Assurément, une des grandes originalités de l’Amérique latine tient à son peuplement. Nulle part ailleurs, en effet, ne s’est produit une telle fusion de races et de sangs, pas même dans les fameux melting pot des États-Unis, où les croisements entre Indiens et Blancs, en particulier, furent finalement fort rares. En revanche, poussés par l’ardeur sensuelle de leur tempérament latin, les Espagnols, Cortés* en tête avec sa Malinche, s’empressèrent de s’unir à des Indiennes, le plus souvent prises de force, et le concubinage ouvrit en quelque sorte la voie du métissage.

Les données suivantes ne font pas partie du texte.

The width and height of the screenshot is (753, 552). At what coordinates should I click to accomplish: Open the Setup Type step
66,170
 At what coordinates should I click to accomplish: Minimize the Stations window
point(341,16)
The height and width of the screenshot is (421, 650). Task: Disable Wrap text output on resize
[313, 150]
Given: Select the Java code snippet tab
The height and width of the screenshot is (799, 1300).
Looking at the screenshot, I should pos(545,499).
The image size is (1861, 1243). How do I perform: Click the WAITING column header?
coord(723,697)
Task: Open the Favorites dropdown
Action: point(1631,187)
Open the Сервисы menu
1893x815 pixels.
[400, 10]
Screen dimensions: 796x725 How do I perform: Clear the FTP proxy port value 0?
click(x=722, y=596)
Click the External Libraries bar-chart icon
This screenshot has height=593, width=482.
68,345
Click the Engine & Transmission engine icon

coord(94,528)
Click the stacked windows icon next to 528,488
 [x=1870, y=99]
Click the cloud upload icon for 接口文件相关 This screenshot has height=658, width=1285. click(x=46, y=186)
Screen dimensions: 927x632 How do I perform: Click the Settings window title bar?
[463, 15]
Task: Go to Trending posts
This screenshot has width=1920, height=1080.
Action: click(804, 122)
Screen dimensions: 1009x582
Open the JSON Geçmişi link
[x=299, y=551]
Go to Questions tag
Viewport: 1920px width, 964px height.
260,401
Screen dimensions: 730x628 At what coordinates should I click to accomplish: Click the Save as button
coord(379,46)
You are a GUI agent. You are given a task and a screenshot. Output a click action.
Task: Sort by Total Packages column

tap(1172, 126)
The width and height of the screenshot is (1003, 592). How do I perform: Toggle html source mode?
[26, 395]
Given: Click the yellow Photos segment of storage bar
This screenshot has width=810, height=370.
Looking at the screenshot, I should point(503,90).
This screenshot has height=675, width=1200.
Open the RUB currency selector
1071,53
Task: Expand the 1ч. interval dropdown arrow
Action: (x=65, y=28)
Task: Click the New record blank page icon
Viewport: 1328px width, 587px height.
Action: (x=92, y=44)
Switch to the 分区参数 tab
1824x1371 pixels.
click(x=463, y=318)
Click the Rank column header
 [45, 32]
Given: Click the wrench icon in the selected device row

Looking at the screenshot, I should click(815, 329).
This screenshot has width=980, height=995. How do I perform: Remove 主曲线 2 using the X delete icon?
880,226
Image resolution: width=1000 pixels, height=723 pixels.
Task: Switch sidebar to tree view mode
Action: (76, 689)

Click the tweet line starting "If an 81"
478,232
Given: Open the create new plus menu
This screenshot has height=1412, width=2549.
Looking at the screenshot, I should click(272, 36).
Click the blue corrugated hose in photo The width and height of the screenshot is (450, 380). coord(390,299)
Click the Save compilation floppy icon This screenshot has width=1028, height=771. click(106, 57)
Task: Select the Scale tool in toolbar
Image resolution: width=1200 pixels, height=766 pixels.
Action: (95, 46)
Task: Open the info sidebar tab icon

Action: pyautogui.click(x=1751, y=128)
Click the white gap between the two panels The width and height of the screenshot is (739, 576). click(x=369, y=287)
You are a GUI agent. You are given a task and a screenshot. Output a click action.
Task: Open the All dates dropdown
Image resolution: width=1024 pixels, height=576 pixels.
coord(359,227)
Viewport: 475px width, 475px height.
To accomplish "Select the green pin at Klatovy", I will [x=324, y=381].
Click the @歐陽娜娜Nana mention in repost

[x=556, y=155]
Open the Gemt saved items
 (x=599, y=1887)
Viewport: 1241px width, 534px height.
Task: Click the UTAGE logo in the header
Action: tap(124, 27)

Plus tard, les esclaves noirs importés d’Afrique, puis leurs descendants vinrent rendre plus varié encore le mélange des sangs. Mais, si l’Amérique latine est aujourd’hui métisse, l’élément autochtone, celui qui constitue encore le fond de la population au Mexique, dans une grande partie de l’Amérique centrale et dans les Andes notamment, reste l’Indien. C’est justement sur ces territoires que vivaient, avant la Conquête, les Indiens* les plus évolués du continent, et l’on conserve d’eux une littérature qui atteste le haut degré de civilisation atteint au Mexique par les Aztèques, en Amérique centrale par les Mayas et les Quichés, dans les Andes par les Quechuas. Essentiellement orale, quoique ces peuples aient possédé une écriture de type idéographique, cette littérature est parvenue jusqu’à nous grâce aux transcriptions en espagnol qu’en firent les autochtones, une fois qu’ils eurent appris l’alphabet latin auprès des missionnaires, ou par ces missionnaires eux-mêmes. Parmi les plus beaux monuments de la littérature précolombienne reçue llis de la sorte figurent les livres magiques de Chilam Balam, en langue maya et, en quiche, le Rabinal-Achí, drame guerrier accompagné de danses rituelles, ainsi que le Popol Vuh, livre sacré sous forme d’un vaste poème symbolique sur les origines du monde et de l’homme. Bien qu’écrit longtemps après la conquête, peut-être au début du xviiie s., le très beau drame quechua Ollantay, cornélien peut-on dire par son sujet (les amours impossibles d’un chef militaire espagnol pour la fille de l’Inca), est dans la meilleure tradition du théâtre de l’époque incaïque, dont il est considéré comme le modèle du genre. Si ces manifestations littéraires portent la marque de l’occupant espagnol, du fait que leur rédaction est postérieure à la Conquête, pour le fond elles sont un vivant témoignage de la sensibilité indienne.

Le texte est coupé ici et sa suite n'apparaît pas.